Yog-Sothoth is a cosmic entity or Outer God of the Cthulhu Mythos and the Dream Cycle of H. P. Lovecraft. Born of the Nameless Mist, he is the progenitor of Cthulhu, Hastur the Unspeakable and the ancestor of the Voormi. He is also the father of Wilbur Whateley.

Description

Like many Lovecraftian gods, Yog-Sothoth has many different appearances throughout the various stories of the mythos, by various authors. However, there seems to common agreement that Yog-Sothoth visually manifests as a mass of glowing orbs, with eyes or tendrils in some versions, and in others simply the orbs.

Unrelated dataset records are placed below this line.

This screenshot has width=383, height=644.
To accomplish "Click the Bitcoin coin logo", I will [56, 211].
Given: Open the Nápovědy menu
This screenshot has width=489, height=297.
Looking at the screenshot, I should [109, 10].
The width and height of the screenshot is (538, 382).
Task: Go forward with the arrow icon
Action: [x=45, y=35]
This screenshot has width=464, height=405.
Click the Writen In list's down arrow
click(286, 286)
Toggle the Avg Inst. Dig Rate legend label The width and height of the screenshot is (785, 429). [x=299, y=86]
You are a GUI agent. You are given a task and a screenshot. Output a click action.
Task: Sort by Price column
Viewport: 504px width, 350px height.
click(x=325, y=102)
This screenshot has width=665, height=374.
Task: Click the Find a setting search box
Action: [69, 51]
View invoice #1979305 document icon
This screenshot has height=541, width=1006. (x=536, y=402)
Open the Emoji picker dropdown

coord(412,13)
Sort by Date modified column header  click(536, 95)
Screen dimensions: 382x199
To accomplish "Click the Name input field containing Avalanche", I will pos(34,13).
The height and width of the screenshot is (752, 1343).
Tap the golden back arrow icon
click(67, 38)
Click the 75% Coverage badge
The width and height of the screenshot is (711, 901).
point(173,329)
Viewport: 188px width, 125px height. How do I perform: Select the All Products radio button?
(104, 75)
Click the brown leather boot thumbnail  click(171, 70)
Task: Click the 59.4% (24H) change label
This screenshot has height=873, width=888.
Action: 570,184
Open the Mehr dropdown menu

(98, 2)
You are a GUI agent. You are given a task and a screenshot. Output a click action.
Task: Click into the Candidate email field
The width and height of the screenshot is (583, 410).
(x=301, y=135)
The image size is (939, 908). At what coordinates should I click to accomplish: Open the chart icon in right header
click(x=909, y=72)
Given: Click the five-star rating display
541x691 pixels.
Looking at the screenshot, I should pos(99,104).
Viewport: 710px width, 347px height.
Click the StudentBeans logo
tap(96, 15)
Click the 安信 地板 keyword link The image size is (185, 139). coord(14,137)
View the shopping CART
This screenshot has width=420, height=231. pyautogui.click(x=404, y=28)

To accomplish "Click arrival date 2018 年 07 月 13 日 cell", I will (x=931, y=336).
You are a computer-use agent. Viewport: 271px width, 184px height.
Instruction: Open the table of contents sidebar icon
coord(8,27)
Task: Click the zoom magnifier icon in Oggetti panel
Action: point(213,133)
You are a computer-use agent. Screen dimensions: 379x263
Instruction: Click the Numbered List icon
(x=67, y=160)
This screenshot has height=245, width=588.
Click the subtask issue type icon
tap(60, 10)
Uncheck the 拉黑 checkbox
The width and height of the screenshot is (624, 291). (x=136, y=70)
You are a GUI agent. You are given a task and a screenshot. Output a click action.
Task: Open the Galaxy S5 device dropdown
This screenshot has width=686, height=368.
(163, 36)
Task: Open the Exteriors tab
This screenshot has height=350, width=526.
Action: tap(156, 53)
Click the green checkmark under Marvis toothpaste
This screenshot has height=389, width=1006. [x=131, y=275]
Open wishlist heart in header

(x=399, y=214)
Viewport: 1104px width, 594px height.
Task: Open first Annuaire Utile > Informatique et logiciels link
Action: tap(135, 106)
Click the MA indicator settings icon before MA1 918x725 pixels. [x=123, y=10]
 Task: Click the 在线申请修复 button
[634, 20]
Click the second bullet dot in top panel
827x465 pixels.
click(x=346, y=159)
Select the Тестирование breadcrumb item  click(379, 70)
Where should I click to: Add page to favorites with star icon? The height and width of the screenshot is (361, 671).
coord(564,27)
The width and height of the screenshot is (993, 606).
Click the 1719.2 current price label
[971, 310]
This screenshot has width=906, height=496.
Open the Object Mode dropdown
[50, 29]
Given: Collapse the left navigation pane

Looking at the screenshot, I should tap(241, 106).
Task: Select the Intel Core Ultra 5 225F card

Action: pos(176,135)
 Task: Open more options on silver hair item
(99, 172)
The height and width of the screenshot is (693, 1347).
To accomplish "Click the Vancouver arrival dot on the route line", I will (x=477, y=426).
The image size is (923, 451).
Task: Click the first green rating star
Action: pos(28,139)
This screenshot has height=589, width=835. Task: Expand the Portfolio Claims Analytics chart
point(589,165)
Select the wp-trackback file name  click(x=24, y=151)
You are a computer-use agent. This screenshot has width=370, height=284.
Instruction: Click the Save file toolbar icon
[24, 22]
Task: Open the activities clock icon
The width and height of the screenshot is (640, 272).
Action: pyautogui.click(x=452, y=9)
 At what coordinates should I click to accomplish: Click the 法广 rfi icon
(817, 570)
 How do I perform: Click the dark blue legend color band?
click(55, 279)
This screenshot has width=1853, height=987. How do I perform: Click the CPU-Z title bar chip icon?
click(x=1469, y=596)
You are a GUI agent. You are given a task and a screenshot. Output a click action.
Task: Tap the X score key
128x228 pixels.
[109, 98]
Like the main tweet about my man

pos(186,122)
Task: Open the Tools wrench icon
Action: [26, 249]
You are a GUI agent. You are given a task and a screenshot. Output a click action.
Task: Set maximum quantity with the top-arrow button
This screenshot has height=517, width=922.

It is heavily implied, if not outright stated, that Yog-Sothoth is omniscient, and is locked outside the universe, meaning he knows and can see all of space-time all at once, that there is no secret hidden from Yog-Sothoth. 

Appearances

Yog-Sothoth's name was first mentioned in Lovecraft's novella 'The Case of Charles Dexter Ward' (written 1927, first published 1941). He goes on to be the driving force of the short story The Dunwich Horror, in which he fathers twin children with a human. It is later mentioned in At the Mountains of Madness as being the thing beyond the mountains that even the Elder Things fear.

Invocations

Yog-Sothoth is called upon from time to time to assist mortals in performing occult deeds or rituals. The most notable instances of these events are recorded in The Case of Charles Dexter Ward andThe Dunwich Horror.

Resurrection

One ritual involving Yog-Sothoth makes use of the "essential salts" of a deceased individual to resurrect them from the dead. The incantations involved with this are transcribed approximately as follows:

Y'AI'NG'NGAH

YOG-SOTHOTH

H'EE-L'GEB

F'AI THRODOG

UAAAH

The incantation to put down the resurrected individual is the partial syllabic reverse of the first, and reads:

OGTHROD AI'F

GEB'L-EE'H

YOG-SOTHOTH

'NGAH'NG AI'Y

ZHRO

Incarnation

In one case involving the town of Dunwich, Yog-Sothoth is known to have been summoned for the purposes of impregnating a human female, who then gave birth to two partially-human children. The summoner was the head of the Whateley family, who was known to have stood on a hill in a circle of stones with the Necronomicon while shouting the name of Yog-Sothoth from the summit.

Quotes

"Randolph Carter," IT seemed to say, "MY manifestations on your planet's extension, the Ancient Ones, have sent you as one who would lately have returned to small lands of dream which he had lost, yet who with greater freedom has risen to greater and nobler desires and curiosities. You wished to sail up golden Oukranos, to search out forgotten ivory cities in orchid-heavy Kled, and to reign on the opal throne of Ilek-Vad, whose fabulous towers and numberless domes rise mighty toward a single red star in a firmament alien to your earth and to all matter. Now, with the passing of two Gates, you wish loftier things. You would not flee like a child from a scene disliked to a dream beloved, but would plunge like a man into that last and inmost of secrets which lies behind all scenes and dreams. What you wish, I have found good; and I am ready to grant that which I have granted eleven times only to beings of your planet - five times only to those you call men, or those resembling them. I am ready to shew you the Ultimate Mystery, to look on which is to blast a feeble spirit. Yet before you gaze full at that last and first of secrets you may still wield a free choice, and return if you will through the two Gates with the Veil still unrent before your eyes."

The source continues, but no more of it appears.